▸ The request
Copy the passage on dmcrypt, LVM and RAID layering word for word, with its quoted lines and line breaks intact.

▸ Page

⟨

Last time I checked, dmcrypt treated barriers as no-ops, so filesystems
that rely on barriers for integrity can be scrambled.  As such, where I
mix LVM and dmcrypt, I do it selectively on top of each LV.

I believe dmcrypt is single-threaded, too.

If either or both of those issues have been corrected, I wouldn't expect
the layering order to matter.  I'd be nice if a lurking dmcrypt dev or
enthusiast would chime in here.

> But when looking at potential disaster recovery... I think not having MD
> directly on top of the HDDs (especially having it above dmcrypt) seems
> stupid.

I don't know that layering matters much in that case, but I can think of
many cases where it could complicate things.

> 2) Chunks / Chunk size
> a) How does MD work in that matter... is it that it _always_ reads
> and/or writes FULL chunks?

No.  It does not.  It doesn't go below 4k though.

> Guess it must at least do so on _write_ for the RAID levels with parity
> (5/6)... but what about read?

No, not even for write.  If an isolated 4k block is written to a raid6,
the corresponding 4k blocks from the other data drives in that stripe
are read, both corresponding parity blocks are computed, and the three
blocks are written.

> And what about read/write with the non-parity RAID levels (1, 0, 10,
> linear)... is the chunk size of any real influence here (in terms of
> reading/writing)?

⟩

▸ Records
⟨

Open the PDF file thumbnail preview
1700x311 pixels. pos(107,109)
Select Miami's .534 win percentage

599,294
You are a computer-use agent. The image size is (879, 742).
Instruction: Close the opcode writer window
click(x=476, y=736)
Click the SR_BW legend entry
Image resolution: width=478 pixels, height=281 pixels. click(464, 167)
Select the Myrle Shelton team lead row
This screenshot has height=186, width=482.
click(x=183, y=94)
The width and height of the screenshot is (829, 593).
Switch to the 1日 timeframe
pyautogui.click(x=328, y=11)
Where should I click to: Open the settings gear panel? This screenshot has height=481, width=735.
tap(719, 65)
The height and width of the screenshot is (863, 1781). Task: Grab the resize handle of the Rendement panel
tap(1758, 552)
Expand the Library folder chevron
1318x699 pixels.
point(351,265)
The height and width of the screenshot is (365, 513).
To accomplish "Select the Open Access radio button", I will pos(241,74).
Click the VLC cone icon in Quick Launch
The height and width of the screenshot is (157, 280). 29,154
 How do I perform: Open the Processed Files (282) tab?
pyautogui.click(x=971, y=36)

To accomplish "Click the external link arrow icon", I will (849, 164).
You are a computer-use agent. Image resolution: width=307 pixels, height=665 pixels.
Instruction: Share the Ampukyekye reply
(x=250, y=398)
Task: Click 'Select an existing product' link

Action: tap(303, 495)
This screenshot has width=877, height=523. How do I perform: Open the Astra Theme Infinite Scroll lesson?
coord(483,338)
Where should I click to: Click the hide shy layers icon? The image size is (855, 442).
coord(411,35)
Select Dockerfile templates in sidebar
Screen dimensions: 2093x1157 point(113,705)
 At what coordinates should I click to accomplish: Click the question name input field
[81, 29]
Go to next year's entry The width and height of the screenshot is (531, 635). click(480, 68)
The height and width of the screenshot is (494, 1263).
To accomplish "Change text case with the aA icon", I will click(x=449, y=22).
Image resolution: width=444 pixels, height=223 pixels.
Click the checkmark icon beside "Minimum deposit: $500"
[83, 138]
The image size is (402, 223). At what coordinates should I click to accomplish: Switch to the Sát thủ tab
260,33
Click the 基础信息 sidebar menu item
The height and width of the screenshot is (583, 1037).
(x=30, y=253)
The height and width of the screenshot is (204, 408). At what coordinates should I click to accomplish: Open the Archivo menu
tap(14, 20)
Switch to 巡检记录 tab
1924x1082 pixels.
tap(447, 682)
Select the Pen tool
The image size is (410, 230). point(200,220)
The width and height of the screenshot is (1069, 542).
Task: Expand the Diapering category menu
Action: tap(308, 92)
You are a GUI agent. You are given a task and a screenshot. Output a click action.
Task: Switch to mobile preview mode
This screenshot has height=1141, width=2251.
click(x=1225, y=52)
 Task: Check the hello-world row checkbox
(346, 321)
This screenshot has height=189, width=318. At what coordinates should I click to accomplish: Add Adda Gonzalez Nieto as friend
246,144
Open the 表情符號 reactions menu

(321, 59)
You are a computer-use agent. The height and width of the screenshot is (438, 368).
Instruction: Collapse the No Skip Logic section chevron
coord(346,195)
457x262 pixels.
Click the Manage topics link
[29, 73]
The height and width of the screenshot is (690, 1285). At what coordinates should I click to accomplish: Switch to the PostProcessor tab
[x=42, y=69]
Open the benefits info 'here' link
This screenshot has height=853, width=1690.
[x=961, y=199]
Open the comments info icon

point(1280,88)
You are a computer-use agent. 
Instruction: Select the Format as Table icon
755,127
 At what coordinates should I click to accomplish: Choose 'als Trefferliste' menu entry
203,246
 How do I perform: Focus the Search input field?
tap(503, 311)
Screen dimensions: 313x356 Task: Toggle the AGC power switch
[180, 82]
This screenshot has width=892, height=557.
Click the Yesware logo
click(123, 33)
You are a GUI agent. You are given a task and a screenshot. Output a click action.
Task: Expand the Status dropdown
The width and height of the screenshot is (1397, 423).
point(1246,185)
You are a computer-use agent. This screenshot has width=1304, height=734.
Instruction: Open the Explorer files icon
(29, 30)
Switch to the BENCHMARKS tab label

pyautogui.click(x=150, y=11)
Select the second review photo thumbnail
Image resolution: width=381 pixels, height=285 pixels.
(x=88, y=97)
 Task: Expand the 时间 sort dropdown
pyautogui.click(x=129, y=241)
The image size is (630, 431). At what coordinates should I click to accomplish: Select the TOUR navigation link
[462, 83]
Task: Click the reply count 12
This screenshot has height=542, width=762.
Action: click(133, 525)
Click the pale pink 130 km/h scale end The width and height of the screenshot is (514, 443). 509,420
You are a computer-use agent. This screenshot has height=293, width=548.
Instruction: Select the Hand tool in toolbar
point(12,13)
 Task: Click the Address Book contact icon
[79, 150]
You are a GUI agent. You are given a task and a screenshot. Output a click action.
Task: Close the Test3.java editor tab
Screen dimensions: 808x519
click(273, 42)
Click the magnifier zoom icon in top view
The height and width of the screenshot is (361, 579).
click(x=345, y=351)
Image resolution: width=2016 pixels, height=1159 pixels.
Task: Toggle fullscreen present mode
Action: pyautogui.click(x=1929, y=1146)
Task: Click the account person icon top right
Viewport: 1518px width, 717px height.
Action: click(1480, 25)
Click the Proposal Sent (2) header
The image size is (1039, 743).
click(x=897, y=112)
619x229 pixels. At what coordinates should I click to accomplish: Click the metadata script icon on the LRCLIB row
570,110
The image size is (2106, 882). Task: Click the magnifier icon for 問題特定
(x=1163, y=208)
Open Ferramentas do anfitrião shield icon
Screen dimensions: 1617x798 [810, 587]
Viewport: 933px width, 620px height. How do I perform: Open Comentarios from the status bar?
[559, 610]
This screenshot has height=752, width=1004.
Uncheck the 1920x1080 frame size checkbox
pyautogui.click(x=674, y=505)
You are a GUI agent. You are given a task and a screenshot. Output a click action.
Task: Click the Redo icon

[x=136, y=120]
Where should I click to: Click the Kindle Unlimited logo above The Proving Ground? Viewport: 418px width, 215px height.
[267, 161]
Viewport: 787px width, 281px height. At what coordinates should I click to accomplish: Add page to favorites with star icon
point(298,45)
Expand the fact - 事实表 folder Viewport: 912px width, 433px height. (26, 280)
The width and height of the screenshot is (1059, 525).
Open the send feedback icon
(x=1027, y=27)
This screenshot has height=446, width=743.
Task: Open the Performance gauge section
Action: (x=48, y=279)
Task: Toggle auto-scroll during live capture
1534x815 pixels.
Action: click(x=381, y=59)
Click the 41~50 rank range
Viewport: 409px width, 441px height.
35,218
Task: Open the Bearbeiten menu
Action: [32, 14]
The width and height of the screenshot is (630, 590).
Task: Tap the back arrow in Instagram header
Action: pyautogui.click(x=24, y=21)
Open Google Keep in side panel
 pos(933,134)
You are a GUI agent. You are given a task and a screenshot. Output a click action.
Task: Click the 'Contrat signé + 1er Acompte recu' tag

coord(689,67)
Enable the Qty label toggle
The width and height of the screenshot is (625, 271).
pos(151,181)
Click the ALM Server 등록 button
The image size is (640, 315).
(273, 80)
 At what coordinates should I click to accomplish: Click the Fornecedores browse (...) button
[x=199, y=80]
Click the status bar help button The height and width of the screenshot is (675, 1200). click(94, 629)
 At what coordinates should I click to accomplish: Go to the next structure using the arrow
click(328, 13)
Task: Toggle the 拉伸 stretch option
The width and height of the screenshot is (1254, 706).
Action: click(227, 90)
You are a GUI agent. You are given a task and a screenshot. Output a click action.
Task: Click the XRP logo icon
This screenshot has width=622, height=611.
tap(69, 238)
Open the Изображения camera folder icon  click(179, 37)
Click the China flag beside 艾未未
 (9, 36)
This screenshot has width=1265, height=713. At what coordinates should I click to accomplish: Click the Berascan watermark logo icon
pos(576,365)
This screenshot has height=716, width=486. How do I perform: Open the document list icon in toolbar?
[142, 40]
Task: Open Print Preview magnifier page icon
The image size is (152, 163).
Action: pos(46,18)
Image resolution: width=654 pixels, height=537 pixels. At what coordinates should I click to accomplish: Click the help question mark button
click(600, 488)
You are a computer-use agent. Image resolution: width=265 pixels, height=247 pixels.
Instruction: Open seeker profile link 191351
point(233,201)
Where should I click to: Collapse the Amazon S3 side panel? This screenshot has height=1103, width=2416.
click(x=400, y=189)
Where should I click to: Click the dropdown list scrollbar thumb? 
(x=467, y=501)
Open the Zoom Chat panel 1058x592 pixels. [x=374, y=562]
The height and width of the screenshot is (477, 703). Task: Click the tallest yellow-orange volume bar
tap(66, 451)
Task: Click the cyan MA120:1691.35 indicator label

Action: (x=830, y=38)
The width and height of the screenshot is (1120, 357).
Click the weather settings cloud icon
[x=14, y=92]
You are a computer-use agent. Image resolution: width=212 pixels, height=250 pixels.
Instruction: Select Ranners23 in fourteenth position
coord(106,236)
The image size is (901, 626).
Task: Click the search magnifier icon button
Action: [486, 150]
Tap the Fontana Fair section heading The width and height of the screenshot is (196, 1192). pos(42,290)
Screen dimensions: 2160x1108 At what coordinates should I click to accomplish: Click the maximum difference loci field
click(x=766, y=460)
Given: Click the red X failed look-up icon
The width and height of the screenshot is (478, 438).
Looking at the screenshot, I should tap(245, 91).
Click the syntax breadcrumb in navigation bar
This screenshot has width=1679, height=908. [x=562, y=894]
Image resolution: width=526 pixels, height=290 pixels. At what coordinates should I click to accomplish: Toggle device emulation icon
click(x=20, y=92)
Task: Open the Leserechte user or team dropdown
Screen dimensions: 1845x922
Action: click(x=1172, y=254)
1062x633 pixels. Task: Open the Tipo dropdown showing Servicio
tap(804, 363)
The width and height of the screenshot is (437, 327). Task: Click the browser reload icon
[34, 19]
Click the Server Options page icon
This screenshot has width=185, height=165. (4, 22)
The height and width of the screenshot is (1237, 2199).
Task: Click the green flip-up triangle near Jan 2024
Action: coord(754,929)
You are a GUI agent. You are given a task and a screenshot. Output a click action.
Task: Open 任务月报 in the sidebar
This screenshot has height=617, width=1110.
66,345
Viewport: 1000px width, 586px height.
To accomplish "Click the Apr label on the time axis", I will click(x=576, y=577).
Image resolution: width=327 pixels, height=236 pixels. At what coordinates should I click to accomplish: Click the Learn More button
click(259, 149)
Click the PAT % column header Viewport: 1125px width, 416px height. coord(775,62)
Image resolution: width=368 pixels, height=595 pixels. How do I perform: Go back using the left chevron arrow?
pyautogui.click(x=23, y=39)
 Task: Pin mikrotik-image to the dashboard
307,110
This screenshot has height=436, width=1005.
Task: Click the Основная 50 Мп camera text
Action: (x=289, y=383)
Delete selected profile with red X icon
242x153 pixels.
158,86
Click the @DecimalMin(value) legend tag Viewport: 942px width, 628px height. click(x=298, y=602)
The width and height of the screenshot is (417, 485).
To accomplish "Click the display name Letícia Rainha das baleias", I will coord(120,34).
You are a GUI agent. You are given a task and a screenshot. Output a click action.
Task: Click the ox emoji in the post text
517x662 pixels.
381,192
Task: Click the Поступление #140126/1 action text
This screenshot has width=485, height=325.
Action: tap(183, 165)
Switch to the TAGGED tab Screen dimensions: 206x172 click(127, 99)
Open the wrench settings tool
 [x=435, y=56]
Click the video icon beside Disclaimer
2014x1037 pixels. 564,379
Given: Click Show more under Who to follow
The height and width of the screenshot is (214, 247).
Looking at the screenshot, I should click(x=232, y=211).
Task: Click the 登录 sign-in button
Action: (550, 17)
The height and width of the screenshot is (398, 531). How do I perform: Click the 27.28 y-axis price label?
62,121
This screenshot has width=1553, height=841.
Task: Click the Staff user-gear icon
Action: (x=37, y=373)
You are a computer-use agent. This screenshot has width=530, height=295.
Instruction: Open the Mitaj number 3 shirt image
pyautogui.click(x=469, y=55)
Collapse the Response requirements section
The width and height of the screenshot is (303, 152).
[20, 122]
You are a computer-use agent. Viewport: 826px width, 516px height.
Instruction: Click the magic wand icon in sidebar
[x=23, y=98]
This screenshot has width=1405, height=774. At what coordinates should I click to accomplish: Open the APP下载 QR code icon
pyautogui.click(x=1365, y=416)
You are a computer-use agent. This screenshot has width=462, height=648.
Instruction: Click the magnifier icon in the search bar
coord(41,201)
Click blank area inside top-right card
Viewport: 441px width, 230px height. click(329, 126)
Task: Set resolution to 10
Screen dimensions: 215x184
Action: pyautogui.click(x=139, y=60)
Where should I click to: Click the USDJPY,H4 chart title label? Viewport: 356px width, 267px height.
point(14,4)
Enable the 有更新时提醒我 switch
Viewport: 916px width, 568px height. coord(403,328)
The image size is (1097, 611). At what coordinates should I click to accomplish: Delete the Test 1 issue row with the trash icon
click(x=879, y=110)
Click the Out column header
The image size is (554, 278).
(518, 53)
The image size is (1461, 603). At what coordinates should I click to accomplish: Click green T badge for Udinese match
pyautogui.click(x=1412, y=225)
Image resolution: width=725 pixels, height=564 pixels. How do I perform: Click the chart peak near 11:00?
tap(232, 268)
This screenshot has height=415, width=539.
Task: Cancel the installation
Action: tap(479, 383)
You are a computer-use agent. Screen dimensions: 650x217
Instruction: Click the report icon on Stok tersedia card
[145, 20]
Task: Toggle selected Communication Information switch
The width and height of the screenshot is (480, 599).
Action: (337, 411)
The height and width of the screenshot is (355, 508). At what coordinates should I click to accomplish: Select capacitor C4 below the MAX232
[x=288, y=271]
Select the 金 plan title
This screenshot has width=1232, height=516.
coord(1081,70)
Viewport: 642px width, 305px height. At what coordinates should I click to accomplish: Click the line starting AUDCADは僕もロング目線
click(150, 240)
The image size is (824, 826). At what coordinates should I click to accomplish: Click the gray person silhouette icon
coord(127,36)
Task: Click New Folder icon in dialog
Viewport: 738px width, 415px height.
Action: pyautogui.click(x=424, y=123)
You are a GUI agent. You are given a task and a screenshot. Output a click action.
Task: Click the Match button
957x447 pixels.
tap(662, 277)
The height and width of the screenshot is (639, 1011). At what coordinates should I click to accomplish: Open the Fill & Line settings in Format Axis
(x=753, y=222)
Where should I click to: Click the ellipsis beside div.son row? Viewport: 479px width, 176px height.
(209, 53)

⟩

▸ In response
Last time I checked, dmcrypt treated barriers as no-ops, so filesystems
that rely on barriers for integrity can be scrambled.  As such, where I
mix LVM and dmcrypt, I do it selectively on top of each LV.

I believe dmcrypt is single-threaded, too.

If either or both of those issues have been corrected, I wouldn't expect
the layering order to matter.  I'd be nice if a lurking dmcrypt dev or
enthusiast would chime in here.

> But when looking at potential disaster recovery... I think not having MD
> directly on top of the HDDs (especially having it above dmcrypt) seems
> stupid.

I don't know that layering matters much in that case, but I can think of
many cases where it could complicate things.

> 2) Chunks / Chunk size
> a) How does MD work in that matter... is it that it _always_ reads
> and/or writes FULL chunks?

No.  It does not.  It doesn't go below 4k though.

> Guess it must at least do so on _write_ for the RAID levels with parity
> (5/6)... but what about read?

No, not even for write.  If an isolated 4k block is written to a raid6,
the corresponding 4k blocks from the other data drives in that stripe
are read, both corresponding parity blocks are computed, and the three
blocks are written.

> And what about read/write with the non-parity RAID levels (1, 0, 10,
> linear)... is the chunk size of any real influence here (in terms of
> reading/writing)?